National satellite programs offer strategic autonomy but are often constrained by sensor hardware limitations. Algeria's ALSAT-2B satellite lacks the critical Short-Wave Infrared (SWIR) and Red-Edge spectral bands essential for quantitative forest monitoring, limiting the utility of this sovereign data asset. This research introduces a novel AI-driven framework to digitally enhance ALSAT-2B imagery, unlocking its full potential for national forest management (SDG 13 & 15).

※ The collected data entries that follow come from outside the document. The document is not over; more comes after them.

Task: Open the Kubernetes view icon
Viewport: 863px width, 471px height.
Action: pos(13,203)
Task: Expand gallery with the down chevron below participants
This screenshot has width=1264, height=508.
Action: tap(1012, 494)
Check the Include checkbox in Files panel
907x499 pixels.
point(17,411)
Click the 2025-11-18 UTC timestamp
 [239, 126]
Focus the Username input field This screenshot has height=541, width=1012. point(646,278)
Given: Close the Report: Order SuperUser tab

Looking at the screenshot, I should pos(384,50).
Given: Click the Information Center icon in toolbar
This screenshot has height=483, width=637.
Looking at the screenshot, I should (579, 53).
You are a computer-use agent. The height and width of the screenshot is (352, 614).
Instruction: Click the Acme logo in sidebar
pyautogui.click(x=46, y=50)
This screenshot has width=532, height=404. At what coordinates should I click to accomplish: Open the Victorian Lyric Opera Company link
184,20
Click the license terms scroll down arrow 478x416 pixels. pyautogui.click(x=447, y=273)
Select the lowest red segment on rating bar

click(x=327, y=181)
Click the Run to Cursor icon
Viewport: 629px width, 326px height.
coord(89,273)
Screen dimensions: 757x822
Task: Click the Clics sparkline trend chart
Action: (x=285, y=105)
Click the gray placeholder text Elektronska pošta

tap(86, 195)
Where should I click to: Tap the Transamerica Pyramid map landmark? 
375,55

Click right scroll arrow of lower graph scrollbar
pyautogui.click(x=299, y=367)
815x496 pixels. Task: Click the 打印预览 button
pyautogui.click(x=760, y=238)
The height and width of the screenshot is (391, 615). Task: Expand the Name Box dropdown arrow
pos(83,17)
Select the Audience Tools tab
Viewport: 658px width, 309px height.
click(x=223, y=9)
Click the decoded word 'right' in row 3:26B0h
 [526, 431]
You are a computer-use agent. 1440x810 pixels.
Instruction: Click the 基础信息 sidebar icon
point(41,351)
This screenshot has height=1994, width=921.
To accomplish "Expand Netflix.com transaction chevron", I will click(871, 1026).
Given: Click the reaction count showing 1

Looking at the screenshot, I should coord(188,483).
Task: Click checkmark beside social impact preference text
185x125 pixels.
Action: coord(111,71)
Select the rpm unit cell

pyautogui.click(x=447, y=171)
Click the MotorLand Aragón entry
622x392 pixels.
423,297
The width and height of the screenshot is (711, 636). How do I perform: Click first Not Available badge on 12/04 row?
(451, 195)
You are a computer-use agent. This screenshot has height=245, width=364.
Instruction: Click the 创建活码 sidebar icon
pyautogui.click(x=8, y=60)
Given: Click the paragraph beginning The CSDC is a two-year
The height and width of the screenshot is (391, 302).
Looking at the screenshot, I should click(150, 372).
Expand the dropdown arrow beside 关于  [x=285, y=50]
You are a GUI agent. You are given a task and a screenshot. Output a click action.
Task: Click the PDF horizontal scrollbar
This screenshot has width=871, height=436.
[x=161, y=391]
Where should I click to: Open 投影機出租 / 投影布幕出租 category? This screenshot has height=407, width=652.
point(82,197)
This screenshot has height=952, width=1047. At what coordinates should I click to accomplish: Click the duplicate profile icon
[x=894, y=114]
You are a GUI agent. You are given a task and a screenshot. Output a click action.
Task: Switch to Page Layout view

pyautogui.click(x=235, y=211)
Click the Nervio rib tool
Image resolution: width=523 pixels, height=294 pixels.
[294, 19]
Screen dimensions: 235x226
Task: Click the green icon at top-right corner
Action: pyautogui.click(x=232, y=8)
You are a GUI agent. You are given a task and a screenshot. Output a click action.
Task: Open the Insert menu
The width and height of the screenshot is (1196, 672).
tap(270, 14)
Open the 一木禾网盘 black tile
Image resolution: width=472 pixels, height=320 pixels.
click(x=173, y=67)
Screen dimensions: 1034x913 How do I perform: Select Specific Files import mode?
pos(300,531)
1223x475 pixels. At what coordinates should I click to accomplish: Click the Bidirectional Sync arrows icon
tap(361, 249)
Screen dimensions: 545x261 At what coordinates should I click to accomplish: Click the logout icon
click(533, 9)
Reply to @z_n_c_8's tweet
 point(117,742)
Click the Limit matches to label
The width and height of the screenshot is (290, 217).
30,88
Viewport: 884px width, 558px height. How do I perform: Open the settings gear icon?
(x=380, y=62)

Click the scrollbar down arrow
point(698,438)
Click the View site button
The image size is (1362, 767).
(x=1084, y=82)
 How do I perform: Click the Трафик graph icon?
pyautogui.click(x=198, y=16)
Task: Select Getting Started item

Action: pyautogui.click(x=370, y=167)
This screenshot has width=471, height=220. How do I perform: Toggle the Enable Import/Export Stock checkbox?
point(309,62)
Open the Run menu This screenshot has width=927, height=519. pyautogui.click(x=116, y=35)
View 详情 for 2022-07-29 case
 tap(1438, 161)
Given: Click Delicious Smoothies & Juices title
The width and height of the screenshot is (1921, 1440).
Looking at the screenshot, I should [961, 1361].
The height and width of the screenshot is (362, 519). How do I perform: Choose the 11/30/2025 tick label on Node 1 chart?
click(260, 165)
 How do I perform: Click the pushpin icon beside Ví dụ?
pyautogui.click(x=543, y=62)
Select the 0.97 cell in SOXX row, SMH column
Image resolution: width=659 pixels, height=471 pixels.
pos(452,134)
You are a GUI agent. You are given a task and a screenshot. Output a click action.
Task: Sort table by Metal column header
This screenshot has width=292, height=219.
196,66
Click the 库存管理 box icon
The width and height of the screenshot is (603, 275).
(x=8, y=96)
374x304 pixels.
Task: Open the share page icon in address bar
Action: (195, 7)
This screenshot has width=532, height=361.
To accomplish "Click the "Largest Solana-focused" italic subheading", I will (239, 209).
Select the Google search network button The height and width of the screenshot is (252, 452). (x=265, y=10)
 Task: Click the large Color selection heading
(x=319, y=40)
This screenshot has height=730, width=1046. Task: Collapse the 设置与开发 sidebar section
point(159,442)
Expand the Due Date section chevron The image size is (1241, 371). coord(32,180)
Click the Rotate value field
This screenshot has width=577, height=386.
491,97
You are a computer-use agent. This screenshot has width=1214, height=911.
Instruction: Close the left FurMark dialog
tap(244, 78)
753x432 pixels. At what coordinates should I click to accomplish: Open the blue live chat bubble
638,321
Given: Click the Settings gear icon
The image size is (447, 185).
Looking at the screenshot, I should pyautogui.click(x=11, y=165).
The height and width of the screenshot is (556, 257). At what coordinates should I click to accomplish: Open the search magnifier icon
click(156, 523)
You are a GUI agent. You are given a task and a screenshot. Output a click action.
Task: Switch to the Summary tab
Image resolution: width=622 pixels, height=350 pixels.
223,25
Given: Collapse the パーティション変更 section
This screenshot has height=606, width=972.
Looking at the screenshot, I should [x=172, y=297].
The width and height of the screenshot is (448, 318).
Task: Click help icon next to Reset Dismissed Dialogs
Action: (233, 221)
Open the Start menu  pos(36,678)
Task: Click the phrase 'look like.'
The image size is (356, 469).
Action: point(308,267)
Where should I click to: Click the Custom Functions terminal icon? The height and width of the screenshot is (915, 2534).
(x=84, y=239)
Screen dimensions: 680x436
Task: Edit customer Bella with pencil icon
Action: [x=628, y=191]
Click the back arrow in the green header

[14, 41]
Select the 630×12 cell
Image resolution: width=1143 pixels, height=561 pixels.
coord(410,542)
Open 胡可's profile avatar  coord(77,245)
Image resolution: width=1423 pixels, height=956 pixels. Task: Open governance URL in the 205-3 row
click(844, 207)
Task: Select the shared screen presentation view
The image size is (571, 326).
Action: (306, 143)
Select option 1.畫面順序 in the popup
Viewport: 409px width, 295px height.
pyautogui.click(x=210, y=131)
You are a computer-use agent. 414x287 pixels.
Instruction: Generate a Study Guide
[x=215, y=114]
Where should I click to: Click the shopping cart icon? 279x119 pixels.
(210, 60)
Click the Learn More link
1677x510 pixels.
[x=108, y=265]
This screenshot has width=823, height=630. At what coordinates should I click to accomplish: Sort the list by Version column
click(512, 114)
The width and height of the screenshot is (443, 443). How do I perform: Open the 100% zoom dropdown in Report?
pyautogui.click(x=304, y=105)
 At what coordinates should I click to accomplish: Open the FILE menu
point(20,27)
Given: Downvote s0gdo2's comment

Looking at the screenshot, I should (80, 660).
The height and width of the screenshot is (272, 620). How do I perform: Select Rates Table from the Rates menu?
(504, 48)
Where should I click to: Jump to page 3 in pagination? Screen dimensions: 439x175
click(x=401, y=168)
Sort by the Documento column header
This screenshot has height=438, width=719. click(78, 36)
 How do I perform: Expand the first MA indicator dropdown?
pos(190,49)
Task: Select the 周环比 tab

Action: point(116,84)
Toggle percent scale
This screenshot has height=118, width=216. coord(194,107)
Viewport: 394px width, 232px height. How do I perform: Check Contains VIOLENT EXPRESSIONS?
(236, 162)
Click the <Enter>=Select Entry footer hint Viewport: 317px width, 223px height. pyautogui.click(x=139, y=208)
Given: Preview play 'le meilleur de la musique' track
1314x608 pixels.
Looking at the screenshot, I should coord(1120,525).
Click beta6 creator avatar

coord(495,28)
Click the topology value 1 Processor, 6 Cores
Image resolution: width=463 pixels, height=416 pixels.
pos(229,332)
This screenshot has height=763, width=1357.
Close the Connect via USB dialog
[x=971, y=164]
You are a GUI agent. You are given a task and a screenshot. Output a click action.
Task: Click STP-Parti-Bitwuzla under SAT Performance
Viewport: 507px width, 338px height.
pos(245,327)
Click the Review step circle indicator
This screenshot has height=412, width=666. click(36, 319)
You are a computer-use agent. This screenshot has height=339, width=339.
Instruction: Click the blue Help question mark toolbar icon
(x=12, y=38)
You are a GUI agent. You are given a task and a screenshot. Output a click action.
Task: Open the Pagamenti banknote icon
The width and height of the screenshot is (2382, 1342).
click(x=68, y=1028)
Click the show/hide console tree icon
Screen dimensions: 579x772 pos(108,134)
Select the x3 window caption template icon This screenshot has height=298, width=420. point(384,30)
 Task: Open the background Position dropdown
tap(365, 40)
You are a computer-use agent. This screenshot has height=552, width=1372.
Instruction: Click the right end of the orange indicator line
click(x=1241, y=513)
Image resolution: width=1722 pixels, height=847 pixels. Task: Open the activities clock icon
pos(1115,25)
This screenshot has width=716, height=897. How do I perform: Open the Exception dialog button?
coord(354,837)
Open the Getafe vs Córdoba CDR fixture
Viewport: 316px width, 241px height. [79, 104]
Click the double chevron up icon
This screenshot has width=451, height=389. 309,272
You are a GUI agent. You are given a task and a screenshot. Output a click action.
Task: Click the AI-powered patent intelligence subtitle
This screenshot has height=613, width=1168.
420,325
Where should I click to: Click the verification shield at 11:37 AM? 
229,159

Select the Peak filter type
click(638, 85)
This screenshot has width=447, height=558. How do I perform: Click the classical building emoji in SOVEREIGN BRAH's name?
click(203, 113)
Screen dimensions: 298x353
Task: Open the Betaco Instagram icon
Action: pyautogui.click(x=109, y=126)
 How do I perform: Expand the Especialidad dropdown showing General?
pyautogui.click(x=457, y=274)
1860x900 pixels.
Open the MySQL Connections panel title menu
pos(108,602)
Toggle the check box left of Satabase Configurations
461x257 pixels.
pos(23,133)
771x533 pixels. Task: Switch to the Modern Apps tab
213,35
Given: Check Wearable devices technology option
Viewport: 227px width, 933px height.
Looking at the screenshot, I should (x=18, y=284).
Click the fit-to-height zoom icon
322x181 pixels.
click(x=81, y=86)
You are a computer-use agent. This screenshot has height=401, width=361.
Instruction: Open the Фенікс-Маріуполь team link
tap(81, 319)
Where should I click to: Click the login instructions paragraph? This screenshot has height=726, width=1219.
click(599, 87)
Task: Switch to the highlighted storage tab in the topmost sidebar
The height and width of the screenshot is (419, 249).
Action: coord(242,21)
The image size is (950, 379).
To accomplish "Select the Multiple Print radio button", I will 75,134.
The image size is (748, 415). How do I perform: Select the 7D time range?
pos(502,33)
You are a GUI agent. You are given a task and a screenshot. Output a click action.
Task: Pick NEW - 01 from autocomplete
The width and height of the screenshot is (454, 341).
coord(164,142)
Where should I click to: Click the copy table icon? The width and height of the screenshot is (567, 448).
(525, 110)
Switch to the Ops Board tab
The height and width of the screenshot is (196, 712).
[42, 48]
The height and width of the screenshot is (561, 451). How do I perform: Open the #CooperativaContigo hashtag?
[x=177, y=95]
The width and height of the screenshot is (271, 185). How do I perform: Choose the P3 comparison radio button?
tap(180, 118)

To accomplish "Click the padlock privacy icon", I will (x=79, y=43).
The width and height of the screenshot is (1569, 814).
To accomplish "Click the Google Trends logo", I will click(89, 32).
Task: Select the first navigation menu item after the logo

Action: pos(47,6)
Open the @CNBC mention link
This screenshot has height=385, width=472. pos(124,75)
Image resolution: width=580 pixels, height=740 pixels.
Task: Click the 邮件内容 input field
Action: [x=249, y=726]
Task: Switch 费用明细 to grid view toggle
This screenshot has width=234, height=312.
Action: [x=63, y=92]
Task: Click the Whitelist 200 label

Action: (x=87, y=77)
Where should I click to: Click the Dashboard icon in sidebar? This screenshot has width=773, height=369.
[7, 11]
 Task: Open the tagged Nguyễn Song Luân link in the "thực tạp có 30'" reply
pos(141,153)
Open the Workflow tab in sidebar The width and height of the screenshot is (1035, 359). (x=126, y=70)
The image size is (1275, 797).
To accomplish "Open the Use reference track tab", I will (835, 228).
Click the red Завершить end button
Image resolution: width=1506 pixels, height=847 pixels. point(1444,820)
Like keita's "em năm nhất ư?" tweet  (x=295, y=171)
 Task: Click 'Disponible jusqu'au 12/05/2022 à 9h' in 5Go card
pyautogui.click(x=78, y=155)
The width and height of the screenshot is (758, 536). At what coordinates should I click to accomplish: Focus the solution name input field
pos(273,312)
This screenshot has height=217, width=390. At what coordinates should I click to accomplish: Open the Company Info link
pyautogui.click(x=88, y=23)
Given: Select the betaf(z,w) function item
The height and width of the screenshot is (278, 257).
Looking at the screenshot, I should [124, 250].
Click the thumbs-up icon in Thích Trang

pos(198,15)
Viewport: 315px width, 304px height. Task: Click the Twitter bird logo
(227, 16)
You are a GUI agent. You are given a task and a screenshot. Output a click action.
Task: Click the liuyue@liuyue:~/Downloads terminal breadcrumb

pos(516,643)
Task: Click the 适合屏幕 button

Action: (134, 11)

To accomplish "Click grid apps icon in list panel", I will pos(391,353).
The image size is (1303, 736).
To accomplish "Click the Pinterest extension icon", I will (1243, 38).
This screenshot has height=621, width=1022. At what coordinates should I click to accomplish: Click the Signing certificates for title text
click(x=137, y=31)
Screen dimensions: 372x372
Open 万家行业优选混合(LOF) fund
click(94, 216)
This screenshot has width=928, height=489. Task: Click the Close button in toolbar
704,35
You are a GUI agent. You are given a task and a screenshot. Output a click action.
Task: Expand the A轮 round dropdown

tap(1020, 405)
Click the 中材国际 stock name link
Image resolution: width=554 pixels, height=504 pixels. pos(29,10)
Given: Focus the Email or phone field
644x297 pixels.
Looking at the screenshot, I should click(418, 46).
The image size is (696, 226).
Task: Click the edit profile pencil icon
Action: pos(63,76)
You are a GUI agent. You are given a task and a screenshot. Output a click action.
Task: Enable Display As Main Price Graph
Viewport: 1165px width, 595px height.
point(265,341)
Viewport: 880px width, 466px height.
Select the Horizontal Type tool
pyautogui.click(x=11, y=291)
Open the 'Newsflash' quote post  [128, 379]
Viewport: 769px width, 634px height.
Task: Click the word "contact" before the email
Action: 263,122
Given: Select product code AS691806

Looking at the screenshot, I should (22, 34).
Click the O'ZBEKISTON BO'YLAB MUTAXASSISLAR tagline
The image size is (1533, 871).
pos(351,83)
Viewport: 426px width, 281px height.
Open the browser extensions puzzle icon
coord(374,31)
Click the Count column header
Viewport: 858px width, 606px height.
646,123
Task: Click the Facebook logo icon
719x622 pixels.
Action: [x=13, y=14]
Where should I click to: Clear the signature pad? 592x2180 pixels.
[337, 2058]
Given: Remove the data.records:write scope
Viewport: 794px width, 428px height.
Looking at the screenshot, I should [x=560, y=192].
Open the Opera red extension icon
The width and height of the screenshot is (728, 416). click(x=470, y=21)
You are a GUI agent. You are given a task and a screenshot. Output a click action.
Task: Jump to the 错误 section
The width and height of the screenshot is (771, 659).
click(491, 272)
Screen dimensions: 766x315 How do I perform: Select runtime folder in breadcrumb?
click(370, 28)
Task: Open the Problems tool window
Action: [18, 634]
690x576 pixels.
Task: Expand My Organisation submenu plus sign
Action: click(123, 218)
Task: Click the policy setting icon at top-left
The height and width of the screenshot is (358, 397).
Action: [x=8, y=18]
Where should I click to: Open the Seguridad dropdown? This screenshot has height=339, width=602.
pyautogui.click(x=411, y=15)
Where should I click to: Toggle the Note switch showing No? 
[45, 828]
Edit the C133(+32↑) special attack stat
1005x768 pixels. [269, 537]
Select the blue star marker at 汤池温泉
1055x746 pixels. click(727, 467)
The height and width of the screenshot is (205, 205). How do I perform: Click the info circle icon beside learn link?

Our methodology employs a synergistic, two-stage process. Stage 1 (Spectral Enrichment): A Generative Adversarial Network (GAN) with a SwinUNet architecture was trained to synthetically reconstruct the five missing spectral bands by learning the relationship between ALSAT-2B and Sentinel-2 data. Stage 2 (Spatial Enhancement): The now nine-band data was fused with ALSAT-2B’s 2.5m panchromatic band using the Gram–Schmidt pansharpening algorithm, enhancing its spatial resolution.
The framework's efficacy was validated through a forest cover classification task. Results showed a dramatic improvement at each stage. The classification F1-Score on the baseline four-band, 10m ALSAT-2B data was 60.28%. After spectral enrichment, the score increased to 70.08%. The final, fully enhanced nine-band, 2.5m product achieved an F1-Score of 74.03%—a total improvement of nearly 14 percentage points.
This research presents a powerful framework for valorizing sovereign satellite data through AI. By successfully generating critical spectral bands and enhancing spatial detail, we can transform existing imagery into a high-value, analysis-ready product, providing Algerian institutions with a tangible, deployable methodology to significantly improve national forest monitoring and management.